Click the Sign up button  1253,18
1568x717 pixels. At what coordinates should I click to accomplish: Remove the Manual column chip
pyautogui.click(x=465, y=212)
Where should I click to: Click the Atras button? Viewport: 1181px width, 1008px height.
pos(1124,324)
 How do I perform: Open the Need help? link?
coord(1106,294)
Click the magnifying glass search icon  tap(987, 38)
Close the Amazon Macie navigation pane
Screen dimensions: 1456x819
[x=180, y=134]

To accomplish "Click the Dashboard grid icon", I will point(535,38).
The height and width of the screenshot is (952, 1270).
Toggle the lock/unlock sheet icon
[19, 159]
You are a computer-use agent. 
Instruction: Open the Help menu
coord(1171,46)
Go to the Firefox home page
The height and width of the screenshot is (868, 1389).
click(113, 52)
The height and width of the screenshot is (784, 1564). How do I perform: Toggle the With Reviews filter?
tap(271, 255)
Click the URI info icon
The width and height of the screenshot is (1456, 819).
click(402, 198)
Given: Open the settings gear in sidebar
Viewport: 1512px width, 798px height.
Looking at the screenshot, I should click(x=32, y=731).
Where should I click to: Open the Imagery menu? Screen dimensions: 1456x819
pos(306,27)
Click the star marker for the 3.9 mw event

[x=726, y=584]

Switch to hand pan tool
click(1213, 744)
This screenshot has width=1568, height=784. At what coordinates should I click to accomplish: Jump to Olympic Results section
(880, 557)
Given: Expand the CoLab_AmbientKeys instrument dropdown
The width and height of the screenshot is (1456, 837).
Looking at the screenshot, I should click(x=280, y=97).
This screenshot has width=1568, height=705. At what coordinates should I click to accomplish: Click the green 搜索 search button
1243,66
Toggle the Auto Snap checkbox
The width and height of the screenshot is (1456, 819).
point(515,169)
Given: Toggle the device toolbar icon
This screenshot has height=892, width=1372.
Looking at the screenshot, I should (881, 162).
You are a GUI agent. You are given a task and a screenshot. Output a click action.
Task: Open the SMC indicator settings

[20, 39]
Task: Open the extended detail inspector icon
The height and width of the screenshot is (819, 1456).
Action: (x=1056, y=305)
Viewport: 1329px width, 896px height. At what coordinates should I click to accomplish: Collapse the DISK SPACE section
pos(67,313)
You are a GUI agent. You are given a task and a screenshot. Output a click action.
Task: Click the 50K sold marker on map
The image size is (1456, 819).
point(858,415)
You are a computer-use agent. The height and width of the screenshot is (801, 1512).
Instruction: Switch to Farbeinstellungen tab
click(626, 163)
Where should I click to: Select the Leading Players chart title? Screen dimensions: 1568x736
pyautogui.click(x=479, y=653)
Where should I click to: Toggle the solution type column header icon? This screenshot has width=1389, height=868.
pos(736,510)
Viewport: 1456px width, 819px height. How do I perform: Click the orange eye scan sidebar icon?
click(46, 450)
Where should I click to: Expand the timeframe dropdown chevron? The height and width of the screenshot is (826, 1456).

- _EXERCISE BRIEF_:
All of the material above needs to be transcribed verbatim.

- _EXERCISE RESULT_:
Click the Sign up button  1253,18
1568x717 pixels. At what coordinates should I click to accomplish: Remove the Manual column chip
pyautogui.click(x=465, y=212)
Where should I click to: Click the Atras button? Viewport: 1181px width, 1008px height.
pos(1124,324)
 How do I perform: Open the Need help? link?
coord(1106,294)
Click the magnifying glass search icon  tap(987, 38)
Close the Amazon Macie navigation pane
Screen dimensions: 1456x819
[x=180, y=134]

To accomplish "Click the Dashboard grid icon", I will point(535,38).
The height and width of the screenshot is (952, 1270).
Toggle the lock/unlock sheet icon
[19, 159]
You are a computer-use agent. 
Instruction: Open the Help menu
coord(1171,46)
Go to the Firefox home page
The height and width of the screenshot is (868, 1389).
click(113, 52)
The height and width of the screenshot is (784, 1564). How do I perform: Toggle the With Reviews filter?
tap(271, 255)
Click the URI info icon
The width and height of the screenshot is (1456, 819).
click(402, 198)
Given: Open the settings gear in sidebar
Viewport: 1512px width, 798px height.
Looking at the screenshot, I should click(x=32, y=731).
Where should I click to: Open the Imagery menu? Screen dimensions: 1456x819
pos(306,27)
Click the star marker for the 3.9 mw event

[x=726, y=584]

Switch to hand pan tool
click(1213, 744)
This screenshot has width=1568, height=784. At what coordinates should I click to accomplish: Jump to Olympic Results section
(880, 557)
Given: Expand the CoLab_AmbientKeys instrument dropdown
The width and height of the screenshot is (1456, 837).
Looking at the screenshot, I should click(x=280, y=97).
This screenshot has width=1568, height=705. At what coordinates should I click to accomplish: Click the green 搜索 search button
1243,66
Toggle the Auto Snap checkbox
The width and height of the screenshot is (1456, 819).
point(515,169)
Given: Toggle the device toolbar icon
This screenshot has height=892, width=1372.
Looking at the screenshot, I should (881, 162).
You are a GUI agent. You are given a task and a screenshot. Output a click action.
Task: Open the SMC indicator settings

[20, 39]
Task: Open the extended detail inspector icon
The height and width of the screenshot is (819, 1456).
Action: (x=1056, y=305)
Viewport: 1329px width, 896px height. At what coordinates should I click to accomplish: Collapse the DISK SPACE section
pos(67,313)
You are a GUI agent. You are given a task and a screenshot. Output a click action.
Task: Click the 50K sold marker on map
The image size is (1456, 819).
point(858,415)
You are a computer-use agent. The height and width of the screenshot is (801, 1512).
Instruction: Switch to Farbeinstellungen tab
click(626, 163)
Where should I click to: Select the Leading Players chart title? Screen dimensions: 1568x736
pyautogui.click(x=479, y=653)
Where should I click to: Toggle the solution type column header icon? This screenshot has width=1389, height=868.
pos(736,510)
Viewport: 1456px width, 819px height. How do I perform: Click the orange eye scan sidebar icon?
click(46, 450)
Where should I click to: Expand the timeframe dropdown chevron? The height and width of the screenshot is (826, 1456).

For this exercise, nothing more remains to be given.